Et les Fidjiens mélanésiens qui ont été contraints d'accueillir les Indiens
Un jeune couple visiblement mélanésien nous invite dans leur humble demeure au nord de Suva. Là, la conversation s'engage, on lui demande si des Indo-Fidjiens n'habitent pas le village. A quoi ils répondent le sourire aux lèvres mais avec détermination : « A Suva, Nadi et Lautoka, ça arrive même mais, dans les villages, c'est rare.

Jeune famille dans leur maison à la périphérie de Suva.
En règle générale, nous vivons parmi les Fidjiens, ils vivent parmi les Indo-Fidjiens. Même entre eux, il y aurait des problèmes s'ils se mélangeaient de manière inconsidérée. Ils peuvent être hindous indo-fidjiens ou musulmans.
alors sont calcutta (du nord de l'Inde) ou madrassis (du sud de l'Inde). Et pour couronner le tout, les hindous appartiennent toujours à des castes différentes. La vérité, c'est que c'est un miracle qu'il n'y ait plus de confusion entre eux et entre eux et nous.
En plus de regarder ensemble pendant longtemps certains événements sportifs, culturels et autres occasions spéciales, les deux groupes ont très peu interagi. Leurs priorités éducatives, sociales et économiques ont toujours été différentes.
En conséquence, une grande partie des Fidjiens continue de considérer les Indo-Fidjiens comme vulagi, c'est-à-dire de simples intrus. Parfois, les esprits s'échauffent, mais les conflits les plus courants sont des conflits politico-militaires.
Il est clair qu'à mesure que la modernité s'empare du pays, l'intégration se renforce et, ne serait-ce que sous forme d'exceptions, elle bouscule toutes les règles.
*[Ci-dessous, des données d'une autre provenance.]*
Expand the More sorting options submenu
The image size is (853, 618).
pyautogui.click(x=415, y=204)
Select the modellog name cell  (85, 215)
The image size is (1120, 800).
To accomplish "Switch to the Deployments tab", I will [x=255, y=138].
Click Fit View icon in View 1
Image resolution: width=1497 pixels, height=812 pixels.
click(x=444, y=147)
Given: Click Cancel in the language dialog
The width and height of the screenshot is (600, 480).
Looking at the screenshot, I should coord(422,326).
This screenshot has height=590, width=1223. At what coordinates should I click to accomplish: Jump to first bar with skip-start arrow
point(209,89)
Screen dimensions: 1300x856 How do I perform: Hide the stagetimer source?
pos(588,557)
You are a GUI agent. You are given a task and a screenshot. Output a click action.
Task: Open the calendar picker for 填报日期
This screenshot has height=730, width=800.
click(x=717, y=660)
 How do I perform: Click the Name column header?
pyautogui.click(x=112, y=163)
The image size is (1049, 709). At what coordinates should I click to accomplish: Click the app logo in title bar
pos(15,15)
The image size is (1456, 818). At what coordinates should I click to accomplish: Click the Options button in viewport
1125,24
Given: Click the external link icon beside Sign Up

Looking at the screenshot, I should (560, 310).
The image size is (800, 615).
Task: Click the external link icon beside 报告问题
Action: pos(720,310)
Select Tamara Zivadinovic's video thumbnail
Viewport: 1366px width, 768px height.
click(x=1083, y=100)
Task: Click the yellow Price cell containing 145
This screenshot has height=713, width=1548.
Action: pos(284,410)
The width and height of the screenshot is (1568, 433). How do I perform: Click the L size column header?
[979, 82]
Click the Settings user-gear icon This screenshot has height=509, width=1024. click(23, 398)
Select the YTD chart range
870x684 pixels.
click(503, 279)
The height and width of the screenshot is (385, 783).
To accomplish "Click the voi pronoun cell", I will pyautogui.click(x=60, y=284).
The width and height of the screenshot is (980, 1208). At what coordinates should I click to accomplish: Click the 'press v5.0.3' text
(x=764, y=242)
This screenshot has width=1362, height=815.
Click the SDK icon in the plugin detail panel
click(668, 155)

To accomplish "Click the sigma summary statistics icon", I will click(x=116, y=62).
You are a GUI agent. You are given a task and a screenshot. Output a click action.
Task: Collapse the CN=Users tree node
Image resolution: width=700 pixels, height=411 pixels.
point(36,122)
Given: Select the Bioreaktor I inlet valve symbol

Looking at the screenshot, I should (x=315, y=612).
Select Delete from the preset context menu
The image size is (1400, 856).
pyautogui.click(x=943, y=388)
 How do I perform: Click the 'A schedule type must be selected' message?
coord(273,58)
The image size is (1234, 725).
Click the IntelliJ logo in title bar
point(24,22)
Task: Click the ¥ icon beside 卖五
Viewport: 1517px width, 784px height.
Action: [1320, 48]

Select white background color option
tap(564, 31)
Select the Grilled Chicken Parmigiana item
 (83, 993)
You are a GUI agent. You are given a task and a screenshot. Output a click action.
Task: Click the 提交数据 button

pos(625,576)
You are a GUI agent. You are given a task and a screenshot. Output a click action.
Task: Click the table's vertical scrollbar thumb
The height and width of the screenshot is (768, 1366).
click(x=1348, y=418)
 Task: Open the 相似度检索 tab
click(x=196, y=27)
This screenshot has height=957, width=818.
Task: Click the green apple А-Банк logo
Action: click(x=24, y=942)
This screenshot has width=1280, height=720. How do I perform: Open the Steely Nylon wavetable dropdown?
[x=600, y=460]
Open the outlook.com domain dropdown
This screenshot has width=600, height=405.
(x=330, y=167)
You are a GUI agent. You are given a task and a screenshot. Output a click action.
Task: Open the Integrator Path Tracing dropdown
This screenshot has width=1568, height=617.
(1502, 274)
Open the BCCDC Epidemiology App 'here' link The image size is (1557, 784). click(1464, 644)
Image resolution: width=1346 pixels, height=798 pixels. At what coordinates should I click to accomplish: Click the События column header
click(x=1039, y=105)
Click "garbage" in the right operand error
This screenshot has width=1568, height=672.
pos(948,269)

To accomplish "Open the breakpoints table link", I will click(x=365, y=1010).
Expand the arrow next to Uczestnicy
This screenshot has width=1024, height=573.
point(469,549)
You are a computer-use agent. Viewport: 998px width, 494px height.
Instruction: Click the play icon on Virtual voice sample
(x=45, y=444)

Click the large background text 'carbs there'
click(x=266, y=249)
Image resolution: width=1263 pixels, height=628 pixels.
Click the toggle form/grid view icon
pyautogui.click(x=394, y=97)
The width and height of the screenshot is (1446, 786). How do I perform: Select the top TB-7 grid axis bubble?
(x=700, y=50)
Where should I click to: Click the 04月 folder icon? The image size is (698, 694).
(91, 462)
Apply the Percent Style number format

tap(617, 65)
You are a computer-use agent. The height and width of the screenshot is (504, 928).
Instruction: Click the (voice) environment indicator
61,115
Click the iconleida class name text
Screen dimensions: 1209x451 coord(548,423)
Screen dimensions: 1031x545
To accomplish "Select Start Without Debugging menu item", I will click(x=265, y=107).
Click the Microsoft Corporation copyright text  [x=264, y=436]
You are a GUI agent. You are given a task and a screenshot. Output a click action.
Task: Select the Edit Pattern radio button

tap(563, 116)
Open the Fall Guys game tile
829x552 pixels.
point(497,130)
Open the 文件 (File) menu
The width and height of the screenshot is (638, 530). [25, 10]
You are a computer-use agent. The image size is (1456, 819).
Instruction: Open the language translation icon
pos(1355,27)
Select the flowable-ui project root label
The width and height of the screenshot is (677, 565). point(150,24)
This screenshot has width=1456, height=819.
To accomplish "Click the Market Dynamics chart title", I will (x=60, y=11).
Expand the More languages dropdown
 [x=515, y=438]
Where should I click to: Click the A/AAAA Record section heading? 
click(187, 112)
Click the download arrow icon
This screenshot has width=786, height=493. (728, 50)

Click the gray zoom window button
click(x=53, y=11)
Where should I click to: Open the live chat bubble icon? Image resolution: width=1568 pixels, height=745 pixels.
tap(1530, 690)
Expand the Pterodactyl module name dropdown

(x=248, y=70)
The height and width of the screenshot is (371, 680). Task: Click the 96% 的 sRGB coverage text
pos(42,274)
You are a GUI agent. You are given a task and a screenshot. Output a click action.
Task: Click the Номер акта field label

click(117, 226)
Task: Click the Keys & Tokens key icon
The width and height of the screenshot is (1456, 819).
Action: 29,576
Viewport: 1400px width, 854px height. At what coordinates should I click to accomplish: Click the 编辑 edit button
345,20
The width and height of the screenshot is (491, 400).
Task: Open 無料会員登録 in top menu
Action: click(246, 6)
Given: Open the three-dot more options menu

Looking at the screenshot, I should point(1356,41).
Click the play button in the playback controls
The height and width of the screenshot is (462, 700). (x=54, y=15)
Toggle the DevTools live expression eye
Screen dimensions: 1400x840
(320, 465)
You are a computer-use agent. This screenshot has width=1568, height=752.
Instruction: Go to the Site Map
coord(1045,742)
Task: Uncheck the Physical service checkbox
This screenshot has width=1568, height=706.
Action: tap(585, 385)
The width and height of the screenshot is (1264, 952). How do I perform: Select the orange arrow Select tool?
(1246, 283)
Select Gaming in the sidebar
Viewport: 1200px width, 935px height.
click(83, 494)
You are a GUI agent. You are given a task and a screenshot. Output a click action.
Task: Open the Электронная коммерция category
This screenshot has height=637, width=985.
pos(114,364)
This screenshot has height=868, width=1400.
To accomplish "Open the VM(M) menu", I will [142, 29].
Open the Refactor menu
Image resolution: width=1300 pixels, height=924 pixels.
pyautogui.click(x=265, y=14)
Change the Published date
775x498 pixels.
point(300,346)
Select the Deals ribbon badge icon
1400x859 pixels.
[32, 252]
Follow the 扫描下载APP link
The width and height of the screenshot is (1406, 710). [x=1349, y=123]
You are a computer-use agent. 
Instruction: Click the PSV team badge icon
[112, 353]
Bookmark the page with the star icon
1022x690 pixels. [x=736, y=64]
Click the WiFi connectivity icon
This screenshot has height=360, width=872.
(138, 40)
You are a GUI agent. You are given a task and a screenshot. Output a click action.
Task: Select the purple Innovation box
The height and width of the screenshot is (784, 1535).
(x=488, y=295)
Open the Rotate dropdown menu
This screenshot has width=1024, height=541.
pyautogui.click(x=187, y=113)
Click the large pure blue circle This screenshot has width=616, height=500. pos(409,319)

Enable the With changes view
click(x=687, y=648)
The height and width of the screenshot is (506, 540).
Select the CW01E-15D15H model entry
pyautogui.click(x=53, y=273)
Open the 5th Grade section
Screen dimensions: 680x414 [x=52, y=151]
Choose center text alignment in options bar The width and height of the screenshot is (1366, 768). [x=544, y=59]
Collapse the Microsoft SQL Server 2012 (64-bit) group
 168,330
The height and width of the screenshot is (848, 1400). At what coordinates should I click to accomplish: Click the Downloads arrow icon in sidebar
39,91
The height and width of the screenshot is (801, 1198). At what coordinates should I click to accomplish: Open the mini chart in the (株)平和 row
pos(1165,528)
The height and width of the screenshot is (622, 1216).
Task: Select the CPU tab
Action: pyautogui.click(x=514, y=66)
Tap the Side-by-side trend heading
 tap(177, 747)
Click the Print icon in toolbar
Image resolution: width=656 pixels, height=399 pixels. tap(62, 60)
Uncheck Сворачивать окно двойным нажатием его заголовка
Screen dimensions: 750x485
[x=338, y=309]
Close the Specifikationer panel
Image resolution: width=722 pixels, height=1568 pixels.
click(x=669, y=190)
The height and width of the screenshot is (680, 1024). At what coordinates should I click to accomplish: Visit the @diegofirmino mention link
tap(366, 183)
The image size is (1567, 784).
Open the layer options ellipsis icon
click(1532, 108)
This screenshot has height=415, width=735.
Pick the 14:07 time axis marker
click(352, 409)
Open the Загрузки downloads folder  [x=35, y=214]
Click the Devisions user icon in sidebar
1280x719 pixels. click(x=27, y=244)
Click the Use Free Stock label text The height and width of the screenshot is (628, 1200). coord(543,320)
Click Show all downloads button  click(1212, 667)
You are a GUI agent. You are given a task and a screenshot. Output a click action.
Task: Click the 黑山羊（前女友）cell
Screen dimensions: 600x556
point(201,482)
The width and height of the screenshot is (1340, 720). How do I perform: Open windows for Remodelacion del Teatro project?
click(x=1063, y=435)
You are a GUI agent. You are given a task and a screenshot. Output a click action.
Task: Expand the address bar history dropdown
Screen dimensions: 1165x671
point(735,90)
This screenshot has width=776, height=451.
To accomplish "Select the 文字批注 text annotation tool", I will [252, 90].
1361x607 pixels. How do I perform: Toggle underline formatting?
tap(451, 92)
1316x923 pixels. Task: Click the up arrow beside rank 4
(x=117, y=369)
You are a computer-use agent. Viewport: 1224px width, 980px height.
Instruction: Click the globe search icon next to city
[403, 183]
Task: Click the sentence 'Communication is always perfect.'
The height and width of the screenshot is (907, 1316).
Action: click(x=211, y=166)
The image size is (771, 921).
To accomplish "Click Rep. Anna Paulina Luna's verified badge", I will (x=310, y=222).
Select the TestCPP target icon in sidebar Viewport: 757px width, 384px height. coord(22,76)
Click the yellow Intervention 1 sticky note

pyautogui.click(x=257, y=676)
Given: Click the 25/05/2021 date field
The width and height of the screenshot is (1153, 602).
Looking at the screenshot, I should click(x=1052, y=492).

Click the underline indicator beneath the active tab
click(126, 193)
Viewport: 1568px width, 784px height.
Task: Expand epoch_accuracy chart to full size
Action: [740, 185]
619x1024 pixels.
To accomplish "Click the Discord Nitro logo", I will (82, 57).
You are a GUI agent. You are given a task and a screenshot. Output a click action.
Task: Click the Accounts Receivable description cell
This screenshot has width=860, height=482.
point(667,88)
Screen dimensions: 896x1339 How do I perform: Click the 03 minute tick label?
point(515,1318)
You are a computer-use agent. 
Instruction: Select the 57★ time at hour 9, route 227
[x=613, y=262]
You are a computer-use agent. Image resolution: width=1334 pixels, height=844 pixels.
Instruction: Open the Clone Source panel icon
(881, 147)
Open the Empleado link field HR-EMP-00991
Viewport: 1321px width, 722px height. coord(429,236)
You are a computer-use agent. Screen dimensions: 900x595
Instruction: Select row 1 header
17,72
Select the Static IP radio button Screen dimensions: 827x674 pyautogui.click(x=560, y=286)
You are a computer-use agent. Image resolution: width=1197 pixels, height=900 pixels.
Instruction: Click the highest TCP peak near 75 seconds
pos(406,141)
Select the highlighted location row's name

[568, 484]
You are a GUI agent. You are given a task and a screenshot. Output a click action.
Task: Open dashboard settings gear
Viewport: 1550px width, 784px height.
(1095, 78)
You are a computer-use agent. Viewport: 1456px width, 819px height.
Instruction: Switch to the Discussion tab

Mère et fille d'ethnie fidjienne sous un chapeau de pluie de toutes les couleurs.
Les femmes fidjiennes ont commencé à porter des bijoux et des tissus à motifs de sari. Certaines de leurs familles sont également prises dans la fièvre Bollywood au point que certains tubes « indiens » récents ont été enregistrés par des artistes indigènes.
Ceux-ci, à leur tour, peuvent nous entendre dans les bars où des serviteurs fidjiens servent des boissons dans des bols de curry, tout comme la communauté indo-fidjienne le fait dans leurs maisons.
Et, alors que nous suivions, entre-temps depuis le bord de Kings Road, par un après-midi pluvieux, de jeunes Indo-Fidjiens ont également rejoint le rugby, jusqu'à récemment un héritage colonial exclusif aux indigènes.